L’Esercito italiano, con 2.000.000 di combattenti e territoriali presenti, si dissolse nell’illusione del tutti a casa!, senza piani, ordini e mezzi, lasciato allo sbaraglio dal re, da Badoglio, da duecento generali in fuga e nell’indifferenza degli Alleati. Sopraffatte alcune nostre eroiche resistenze a Roma, nelle isole greche (Cefalonia, Corfù, Lero ...) e nei Balcani, la Wehrmacht (forze armate tedesche) disarmò con l’inganno 1.007.000 nostri militari, ne catturò 810.000 e ne transitò, in 284 Lager d’Europa, i 716.000 (l’88%, con 27.000 ufficiali) che si rifiutarono di collaborare per coscienza, onore, lealtà, dignità, stanchezza della guerra e convinzione del la va’ a pochi!, rinunciando a un ritorno a casa disonorevole.

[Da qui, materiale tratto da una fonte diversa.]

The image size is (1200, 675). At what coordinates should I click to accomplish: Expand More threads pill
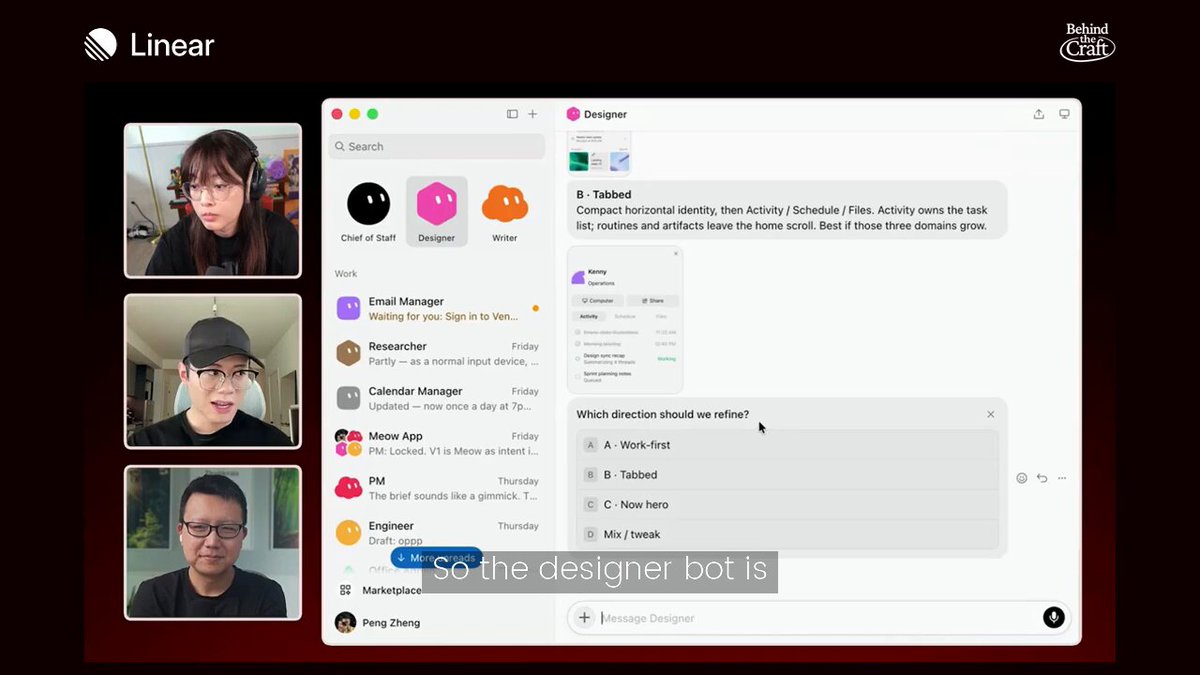pos(437,558)
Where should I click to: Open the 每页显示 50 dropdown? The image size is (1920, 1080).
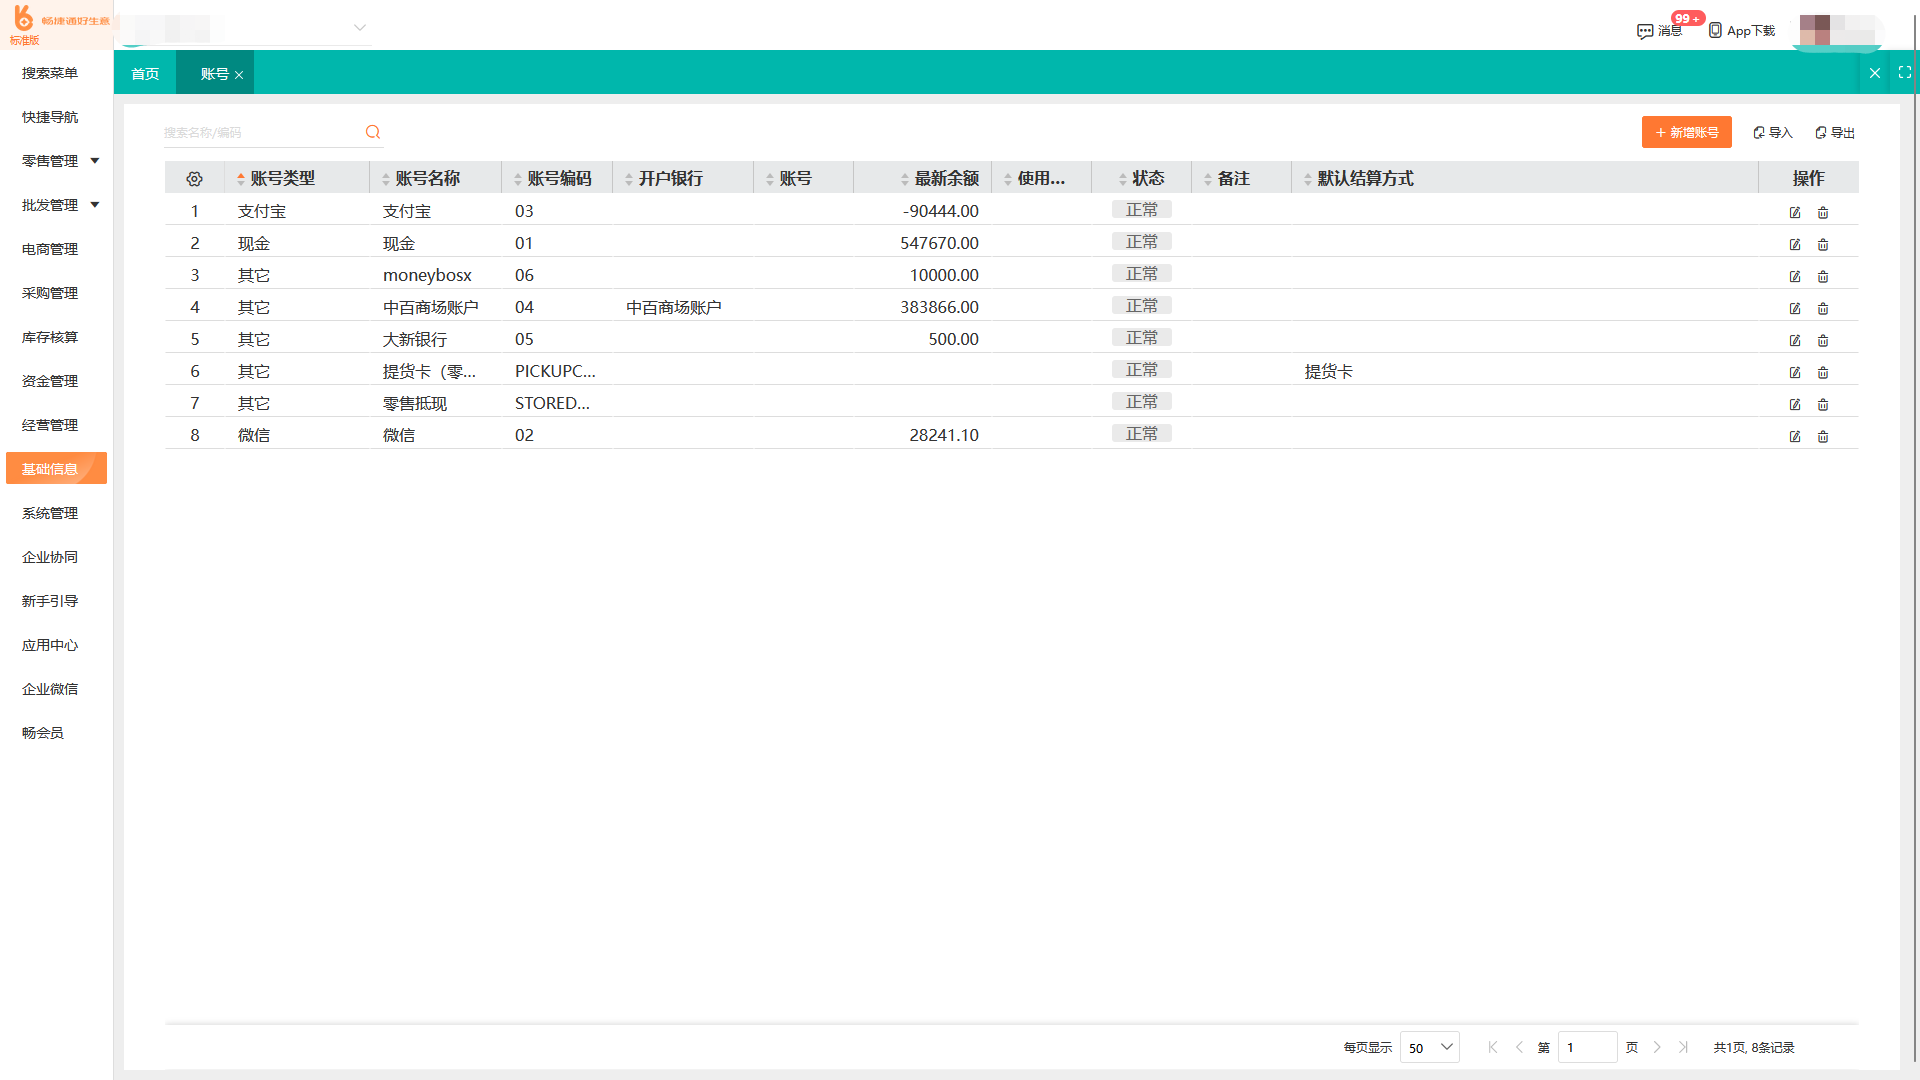coord(1429,1047)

Derisi dagli stranieri come spaghettari, mandolinisti e via dicendo, e usi ad autodenigrarci, dobbiamo essere fieri della nostra italianità, dalle qualità nascoste che emergono da questo "NO!" di ciascuno e di tutti, coraggioso e spontaneo, non condizionato da partiti e colonnelli, reiterato nei Lager per venti mesi di violenze e morti, e opposto ai tedeschi perfino da analfabeti della Barbagia, delle Madonne e dell’Aspromonte, usi da secoli al sissignore.
E se questa marea di renitenti avesse dato il sostegno politico e militare a Hitler e Mussolini? Quanti sarebbero stati i partigiani e con quali armi e prospettive? Certamente si sarebbe scritta una storia diversa e una ritardata vittoria alleata, come riconobbero autorevoli capi partigiani come Arrigo Boldrini e Paolo Emilio Taviani.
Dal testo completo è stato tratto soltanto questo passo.